GIVEN ENTRIES –
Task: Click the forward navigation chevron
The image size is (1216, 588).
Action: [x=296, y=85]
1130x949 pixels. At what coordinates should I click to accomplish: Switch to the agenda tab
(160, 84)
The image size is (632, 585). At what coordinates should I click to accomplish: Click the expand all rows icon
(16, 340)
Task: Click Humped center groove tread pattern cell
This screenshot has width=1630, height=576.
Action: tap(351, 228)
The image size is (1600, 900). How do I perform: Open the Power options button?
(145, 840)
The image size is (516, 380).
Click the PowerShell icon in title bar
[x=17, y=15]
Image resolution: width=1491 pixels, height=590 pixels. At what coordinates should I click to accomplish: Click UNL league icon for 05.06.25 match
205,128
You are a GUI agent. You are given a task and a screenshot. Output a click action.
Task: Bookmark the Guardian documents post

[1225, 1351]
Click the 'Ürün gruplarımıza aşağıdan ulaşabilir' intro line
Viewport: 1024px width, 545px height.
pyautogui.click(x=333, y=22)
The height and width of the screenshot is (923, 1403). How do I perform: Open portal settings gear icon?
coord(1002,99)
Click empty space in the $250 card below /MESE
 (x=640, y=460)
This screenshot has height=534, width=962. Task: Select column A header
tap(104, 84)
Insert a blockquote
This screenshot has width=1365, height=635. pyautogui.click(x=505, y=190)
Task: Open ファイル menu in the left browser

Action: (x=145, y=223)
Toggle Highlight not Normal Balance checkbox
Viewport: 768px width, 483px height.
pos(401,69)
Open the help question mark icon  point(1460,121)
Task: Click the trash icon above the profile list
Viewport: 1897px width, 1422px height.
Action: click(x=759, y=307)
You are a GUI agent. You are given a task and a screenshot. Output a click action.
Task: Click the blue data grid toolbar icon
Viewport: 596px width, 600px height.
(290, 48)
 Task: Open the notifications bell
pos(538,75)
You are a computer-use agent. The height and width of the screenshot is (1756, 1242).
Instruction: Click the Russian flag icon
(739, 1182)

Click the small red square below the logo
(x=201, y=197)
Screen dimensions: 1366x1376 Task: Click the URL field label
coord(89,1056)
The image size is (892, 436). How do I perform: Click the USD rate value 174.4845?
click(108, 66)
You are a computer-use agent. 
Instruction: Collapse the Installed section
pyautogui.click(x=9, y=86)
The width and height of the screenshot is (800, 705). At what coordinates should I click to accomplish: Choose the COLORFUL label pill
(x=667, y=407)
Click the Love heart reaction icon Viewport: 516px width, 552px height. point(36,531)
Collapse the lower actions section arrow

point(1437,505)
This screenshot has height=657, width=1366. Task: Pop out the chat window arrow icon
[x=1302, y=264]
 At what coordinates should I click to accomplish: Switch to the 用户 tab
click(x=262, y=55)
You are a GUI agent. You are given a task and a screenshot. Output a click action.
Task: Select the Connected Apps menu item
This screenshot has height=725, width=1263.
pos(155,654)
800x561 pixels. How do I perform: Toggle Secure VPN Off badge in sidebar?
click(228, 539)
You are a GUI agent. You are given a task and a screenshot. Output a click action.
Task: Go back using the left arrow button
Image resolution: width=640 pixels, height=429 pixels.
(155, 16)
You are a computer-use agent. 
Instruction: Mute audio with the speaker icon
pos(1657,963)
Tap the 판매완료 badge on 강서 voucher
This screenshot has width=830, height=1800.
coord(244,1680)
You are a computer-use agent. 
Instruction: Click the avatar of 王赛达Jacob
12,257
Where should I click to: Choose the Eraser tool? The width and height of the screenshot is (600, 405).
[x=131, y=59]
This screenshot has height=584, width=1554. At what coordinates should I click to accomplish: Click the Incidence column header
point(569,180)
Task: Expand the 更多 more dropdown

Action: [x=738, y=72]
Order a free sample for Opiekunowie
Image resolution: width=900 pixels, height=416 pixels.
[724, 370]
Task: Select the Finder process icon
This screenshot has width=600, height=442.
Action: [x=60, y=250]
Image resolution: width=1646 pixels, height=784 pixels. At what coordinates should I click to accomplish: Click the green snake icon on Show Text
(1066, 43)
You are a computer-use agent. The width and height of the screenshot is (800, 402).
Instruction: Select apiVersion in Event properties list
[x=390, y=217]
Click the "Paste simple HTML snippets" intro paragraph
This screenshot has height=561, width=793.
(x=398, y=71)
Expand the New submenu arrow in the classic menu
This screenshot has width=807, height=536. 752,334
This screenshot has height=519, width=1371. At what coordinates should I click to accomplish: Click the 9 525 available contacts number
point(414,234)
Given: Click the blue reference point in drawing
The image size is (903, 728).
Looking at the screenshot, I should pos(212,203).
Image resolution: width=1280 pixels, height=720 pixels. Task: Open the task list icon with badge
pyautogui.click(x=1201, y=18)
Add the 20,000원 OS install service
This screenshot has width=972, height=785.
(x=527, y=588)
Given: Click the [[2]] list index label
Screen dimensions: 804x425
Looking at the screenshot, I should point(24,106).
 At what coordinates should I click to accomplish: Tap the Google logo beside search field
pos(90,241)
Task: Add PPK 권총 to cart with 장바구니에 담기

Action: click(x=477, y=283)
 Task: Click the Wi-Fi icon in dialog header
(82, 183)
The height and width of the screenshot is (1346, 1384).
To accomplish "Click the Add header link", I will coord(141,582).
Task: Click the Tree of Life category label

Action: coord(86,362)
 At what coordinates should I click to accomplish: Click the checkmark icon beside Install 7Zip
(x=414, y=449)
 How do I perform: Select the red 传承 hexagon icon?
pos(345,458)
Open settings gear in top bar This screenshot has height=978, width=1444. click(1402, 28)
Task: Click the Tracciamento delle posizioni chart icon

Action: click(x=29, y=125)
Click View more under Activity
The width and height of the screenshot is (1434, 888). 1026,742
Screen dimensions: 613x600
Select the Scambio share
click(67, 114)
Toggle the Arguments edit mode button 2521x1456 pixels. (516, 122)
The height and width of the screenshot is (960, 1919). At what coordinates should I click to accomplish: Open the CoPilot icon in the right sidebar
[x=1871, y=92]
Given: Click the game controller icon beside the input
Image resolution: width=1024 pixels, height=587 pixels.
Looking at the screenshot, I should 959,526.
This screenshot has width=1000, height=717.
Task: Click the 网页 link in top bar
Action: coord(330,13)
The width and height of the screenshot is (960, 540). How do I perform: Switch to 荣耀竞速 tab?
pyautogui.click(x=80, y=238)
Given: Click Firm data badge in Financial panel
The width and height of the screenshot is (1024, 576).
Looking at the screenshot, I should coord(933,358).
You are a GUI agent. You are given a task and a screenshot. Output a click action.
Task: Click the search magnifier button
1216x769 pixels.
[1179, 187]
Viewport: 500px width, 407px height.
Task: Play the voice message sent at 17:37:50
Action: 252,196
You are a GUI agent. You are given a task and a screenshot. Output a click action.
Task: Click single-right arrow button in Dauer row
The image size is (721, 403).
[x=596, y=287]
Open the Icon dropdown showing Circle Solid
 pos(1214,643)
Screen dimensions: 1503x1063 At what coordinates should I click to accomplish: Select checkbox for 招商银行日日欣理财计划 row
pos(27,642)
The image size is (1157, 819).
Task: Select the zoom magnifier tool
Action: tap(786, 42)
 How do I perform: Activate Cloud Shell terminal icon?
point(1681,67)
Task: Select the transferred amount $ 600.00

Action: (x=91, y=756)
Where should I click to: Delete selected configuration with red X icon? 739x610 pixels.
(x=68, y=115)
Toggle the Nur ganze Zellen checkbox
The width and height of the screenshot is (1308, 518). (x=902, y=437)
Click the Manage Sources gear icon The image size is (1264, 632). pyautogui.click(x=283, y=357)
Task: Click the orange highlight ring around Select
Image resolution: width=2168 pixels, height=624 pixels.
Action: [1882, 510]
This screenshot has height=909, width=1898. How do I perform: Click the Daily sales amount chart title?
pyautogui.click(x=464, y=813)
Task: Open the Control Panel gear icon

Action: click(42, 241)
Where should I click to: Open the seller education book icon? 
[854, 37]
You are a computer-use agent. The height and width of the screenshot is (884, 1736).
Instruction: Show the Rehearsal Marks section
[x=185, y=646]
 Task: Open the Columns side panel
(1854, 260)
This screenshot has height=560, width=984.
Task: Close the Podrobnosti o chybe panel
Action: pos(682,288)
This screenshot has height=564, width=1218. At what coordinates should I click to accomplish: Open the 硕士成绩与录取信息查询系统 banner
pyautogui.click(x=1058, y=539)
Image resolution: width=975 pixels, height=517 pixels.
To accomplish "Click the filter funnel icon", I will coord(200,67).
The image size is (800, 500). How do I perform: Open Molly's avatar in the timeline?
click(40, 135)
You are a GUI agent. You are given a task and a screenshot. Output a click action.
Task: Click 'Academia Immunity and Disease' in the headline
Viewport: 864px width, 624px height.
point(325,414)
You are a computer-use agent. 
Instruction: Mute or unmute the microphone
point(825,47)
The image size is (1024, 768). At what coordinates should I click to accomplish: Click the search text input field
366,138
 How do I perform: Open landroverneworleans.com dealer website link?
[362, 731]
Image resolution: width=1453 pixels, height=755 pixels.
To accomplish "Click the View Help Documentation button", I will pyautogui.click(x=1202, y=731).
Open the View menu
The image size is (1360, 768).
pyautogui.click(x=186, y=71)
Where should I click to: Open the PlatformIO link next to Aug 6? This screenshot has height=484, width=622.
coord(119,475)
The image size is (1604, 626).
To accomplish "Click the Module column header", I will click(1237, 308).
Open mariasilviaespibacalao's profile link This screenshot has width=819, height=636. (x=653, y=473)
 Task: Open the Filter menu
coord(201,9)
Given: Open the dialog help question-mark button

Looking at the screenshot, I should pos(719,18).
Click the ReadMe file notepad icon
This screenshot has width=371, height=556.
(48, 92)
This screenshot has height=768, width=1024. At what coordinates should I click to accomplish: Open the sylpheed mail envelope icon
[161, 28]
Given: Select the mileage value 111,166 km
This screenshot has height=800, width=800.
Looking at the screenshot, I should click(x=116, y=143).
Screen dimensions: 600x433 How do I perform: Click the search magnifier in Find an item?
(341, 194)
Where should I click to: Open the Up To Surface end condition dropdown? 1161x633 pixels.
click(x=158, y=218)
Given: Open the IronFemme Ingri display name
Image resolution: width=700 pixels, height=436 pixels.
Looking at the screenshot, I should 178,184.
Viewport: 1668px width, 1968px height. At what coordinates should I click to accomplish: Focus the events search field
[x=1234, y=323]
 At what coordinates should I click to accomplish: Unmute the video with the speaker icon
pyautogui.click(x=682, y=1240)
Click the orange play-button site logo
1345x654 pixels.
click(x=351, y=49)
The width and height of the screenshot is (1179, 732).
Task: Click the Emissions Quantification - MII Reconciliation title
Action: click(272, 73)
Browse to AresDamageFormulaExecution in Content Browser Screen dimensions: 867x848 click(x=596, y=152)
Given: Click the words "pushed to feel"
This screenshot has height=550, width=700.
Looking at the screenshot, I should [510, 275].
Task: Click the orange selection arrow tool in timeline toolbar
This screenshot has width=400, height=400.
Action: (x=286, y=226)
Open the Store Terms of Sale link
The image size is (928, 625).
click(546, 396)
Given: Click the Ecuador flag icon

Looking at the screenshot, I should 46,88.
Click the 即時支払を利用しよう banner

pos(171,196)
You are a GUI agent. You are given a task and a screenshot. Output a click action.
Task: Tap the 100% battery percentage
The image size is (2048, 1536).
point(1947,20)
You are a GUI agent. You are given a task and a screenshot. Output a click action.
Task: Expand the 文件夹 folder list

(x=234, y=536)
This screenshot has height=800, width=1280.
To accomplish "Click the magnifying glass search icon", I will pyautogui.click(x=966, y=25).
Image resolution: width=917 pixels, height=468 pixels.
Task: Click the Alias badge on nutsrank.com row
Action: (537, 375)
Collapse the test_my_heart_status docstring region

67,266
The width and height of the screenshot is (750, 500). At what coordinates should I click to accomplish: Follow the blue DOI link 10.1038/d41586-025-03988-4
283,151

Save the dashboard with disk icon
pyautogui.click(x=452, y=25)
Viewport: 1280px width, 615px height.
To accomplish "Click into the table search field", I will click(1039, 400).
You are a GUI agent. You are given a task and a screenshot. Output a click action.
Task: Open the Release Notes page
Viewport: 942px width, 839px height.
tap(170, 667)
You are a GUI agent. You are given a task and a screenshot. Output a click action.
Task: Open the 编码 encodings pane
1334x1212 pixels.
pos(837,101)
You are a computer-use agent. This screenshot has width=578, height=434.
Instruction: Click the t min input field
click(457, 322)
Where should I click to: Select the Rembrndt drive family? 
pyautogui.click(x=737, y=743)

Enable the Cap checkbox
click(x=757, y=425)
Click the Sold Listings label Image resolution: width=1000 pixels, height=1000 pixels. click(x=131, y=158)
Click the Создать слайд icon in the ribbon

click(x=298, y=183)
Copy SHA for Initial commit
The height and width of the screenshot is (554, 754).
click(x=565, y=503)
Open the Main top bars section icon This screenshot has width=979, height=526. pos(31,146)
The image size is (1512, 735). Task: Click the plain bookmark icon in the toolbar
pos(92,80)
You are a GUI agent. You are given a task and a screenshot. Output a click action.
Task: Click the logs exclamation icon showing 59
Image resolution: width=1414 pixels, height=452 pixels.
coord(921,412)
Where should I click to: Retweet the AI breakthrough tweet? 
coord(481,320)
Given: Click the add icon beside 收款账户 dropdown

AIM OF THE EXERCISE – Each line holding "profile" should be copied from the material above.

TASK ANSWER –
Task: Click the trash icon above the profile list
Open mariasilviaespibacalao's profile link This screenshot has width=819, height=636. (x=653, y=473)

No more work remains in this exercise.